The property value {"@value": {}, "@language": "en"} matches any value having a language of "en". Specified in array form, it matches any of the listed languages.

The property value {"@value": {}, "@type": "xsd:integer"} matches any value having a type of "xsd:integer". Specified in array form, it matches any of the listed types. (Presume matching of associated native types as well).

The property value {"@type": {}} matches any subject definition, with or without @type (note the absence of @value). This is the same as today.

The property value {"prop": {}} matches any subject definition having all of the specified properties, with pattern matching over their values as noted here.

To support frame-specific semantics, the expansion algorithm takes an internal boolean flag of frame defaulting to false. When set to true, it allows extended value syntax used in frames.

Future: consider the use of variables of the form "?var" to be used where existing patterns are, in addition to @id, which can perform SPARQL-like BGP matching.

@dlongley
Copy link
Member

The property value {"@value": {}, "@type": false} matches any value without a @type. (Same for @language).

We should consider this instead:

The property value {"@value": {}, "@type": []} matches any value without a @type. (Same for @language).

This would also provide for this:

The property value {"@value": {}, "@type": ["ex:foo","ex:bar"]} matches any value with a @type of "ex:foo" OR "ex:bar".

The property value {"@value": {}, "@language": ["en","de"]} matches any value with a @language of "en" OR "de".

@lanthaler
Copy link
Member

The property value {} is a wild card, matching one or more values, subject references or subject definitions.

An empty array [] is a synonym for an array containing a wild card: [{}]. This is useful, as the input frame is expanded and will always be in array form

Does this mean {} and [] are equivalent?

The property value {"@value": {}, "@type": false} matches any value without a @type. (Same for @language).

Can't we use null to specify that a property shouldn't be there? I know it normally would get dropped during frame expansion but I think an internal flag as discussed last week could solve this issue!?

IMO, the following rule is inconsistent with the others, I would expect it to just match object with an @type property (having an arbitrary value):

The property value {"@type": {}} matches any subject definition, with or without @type (note the absence of @value). This is the same as today.

@lanthaler
Copy link
Member

If we are going to implement this (and I hope we will), we should also revisit how frame matching works in general.
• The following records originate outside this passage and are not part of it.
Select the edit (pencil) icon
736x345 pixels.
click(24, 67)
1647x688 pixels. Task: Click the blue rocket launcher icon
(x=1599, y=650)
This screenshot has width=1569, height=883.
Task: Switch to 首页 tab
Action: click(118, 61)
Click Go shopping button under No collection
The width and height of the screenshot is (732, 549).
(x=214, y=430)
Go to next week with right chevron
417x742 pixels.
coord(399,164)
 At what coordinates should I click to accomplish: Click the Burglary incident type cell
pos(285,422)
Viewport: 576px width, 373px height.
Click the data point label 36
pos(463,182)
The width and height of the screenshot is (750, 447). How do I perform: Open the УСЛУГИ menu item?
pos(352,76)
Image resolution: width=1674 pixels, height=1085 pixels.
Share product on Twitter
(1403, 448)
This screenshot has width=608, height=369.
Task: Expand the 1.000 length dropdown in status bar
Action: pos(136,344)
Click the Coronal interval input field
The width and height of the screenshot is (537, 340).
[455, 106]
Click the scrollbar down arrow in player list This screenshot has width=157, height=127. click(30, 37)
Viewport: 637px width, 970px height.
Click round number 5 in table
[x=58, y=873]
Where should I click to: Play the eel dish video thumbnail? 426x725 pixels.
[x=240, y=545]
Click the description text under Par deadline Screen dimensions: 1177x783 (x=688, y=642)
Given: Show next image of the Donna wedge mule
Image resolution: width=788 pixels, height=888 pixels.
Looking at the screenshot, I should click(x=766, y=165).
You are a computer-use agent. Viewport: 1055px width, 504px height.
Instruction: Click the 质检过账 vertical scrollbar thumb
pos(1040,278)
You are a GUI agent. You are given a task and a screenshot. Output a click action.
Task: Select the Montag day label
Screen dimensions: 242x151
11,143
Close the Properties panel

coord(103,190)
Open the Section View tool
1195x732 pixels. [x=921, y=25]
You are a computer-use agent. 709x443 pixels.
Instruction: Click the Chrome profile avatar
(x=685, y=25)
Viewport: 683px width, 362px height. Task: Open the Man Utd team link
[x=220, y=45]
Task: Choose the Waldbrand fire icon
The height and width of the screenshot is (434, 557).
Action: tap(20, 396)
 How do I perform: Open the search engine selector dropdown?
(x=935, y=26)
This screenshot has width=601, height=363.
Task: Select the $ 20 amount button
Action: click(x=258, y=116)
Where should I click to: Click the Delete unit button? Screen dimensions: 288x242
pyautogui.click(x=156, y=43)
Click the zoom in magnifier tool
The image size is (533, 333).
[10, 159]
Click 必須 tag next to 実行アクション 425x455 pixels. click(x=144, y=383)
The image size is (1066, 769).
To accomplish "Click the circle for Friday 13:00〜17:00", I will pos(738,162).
For example, I would say that the following frame (see playground)

{
  "@context": {
    "dc": "http://purl.org/dc/elements/1.1/",
    "ex": "http://example.org/vocab#"
  },
  "ex:contains": { "@type": "ex:Chapter" }
}

shouldn't produce an output like

{
    "@context": {
        "dc": "http://purl.org/dc/elements/1.1/",
        "ex": "http://example.org/vocab#"
    },
    "@graph": [{
        "@id": "http://example.org/library",               /------------------------------\
        "@type": "ex:Library",                       <----| this subject shouldn't be here |
        "ex:contains": null                                \------------------------------/
    }, {
        "@id": "http://example.org/library/the-republic",
        "@type": "ex:Book",
        "ex:contains": {
            "@id": "http://example.org/library/the-republic#introduction",
            "@type": "ex:Chapter",
            "dc:description": "An introductory chapter on The Republic.",
            "dc:title": "The Introduction"
        },
        "dc:creator": "Plato",
        "dc:title": "The Republic"
    }]
}

but just

{
    "@context": {
        "dc": "http://purl.org/dc/elements/1.1/",
        "ex": "http://example.org/vocab#"
    },
    "@graph": [{
        "@id": "http://example.org/library/the-republic",
        "@type": "ex:Book",
        "ex:contains": {
            "@id": "http://example.org/library/the-republic#introduction",
            "@type": "ex:Chapter",
            "dc:description": "An introductory chapter on The Republic.",
            "dc:title": "The Introduction"
        },
        "dc:creator": "Plato",
        "dc:title": "The Republic"
    }]
}

So, instead of just checking the existence of a property, framing should also check the value of a property and just include a subject if all specified properties pass the filter as specified in the frame.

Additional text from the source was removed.